PROBLEM TO SOLVE:
Tally the lines in the data below where the word "computer" appears, and give the tally alone.

DATA FOR THE TASK:
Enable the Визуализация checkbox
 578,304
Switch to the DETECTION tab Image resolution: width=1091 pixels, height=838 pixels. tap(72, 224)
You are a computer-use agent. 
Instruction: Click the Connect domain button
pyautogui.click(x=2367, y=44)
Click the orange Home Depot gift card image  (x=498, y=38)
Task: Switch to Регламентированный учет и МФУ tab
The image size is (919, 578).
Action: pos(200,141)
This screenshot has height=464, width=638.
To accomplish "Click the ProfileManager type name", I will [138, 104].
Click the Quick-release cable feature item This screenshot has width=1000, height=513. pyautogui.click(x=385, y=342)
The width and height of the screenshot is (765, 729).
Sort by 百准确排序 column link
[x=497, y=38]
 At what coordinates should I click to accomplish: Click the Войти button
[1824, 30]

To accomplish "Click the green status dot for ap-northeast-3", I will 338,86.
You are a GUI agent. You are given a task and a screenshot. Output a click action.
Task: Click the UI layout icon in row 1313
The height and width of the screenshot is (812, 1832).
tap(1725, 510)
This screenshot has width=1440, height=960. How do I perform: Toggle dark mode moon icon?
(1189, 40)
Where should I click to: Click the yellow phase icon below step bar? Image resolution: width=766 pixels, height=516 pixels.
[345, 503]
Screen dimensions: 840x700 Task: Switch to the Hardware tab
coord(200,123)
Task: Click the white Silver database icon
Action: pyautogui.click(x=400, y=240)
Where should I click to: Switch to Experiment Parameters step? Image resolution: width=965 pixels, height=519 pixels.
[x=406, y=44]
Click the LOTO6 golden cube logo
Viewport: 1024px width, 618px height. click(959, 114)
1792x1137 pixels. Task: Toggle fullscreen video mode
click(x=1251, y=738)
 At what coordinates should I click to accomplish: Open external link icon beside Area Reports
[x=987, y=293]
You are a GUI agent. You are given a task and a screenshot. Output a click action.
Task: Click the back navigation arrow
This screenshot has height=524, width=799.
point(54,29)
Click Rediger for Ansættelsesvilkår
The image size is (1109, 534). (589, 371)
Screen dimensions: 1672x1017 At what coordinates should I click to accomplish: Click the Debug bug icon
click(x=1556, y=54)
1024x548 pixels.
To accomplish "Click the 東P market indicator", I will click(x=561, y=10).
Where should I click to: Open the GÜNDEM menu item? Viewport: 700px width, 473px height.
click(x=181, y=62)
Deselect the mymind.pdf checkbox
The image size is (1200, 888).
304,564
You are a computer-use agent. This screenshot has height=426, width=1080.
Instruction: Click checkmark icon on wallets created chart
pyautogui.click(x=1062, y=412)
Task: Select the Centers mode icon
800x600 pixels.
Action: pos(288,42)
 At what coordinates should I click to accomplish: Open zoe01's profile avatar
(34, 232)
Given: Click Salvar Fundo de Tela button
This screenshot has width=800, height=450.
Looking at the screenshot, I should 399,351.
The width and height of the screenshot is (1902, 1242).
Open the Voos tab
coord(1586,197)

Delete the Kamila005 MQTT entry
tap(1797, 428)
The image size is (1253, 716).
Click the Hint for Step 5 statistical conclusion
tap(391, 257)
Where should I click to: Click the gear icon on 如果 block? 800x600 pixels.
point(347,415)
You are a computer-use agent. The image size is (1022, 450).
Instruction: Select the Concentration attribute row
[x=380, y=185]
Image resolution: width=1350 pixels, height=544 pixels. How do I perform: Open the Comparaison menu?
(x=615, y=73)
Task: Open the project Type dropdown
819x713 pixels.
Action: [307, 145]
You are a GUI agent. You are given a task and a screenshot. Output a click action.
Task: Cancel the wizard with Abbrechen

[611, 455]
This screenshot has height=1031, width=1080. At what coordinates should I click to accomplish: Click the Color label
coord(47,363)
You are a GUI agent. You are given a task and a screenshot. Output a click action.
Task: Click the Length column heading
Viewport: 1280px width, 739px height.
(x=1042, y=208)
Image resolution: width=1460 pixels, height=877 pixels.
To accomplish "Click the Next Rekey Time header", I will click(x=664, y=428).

RESULT BELOW:
3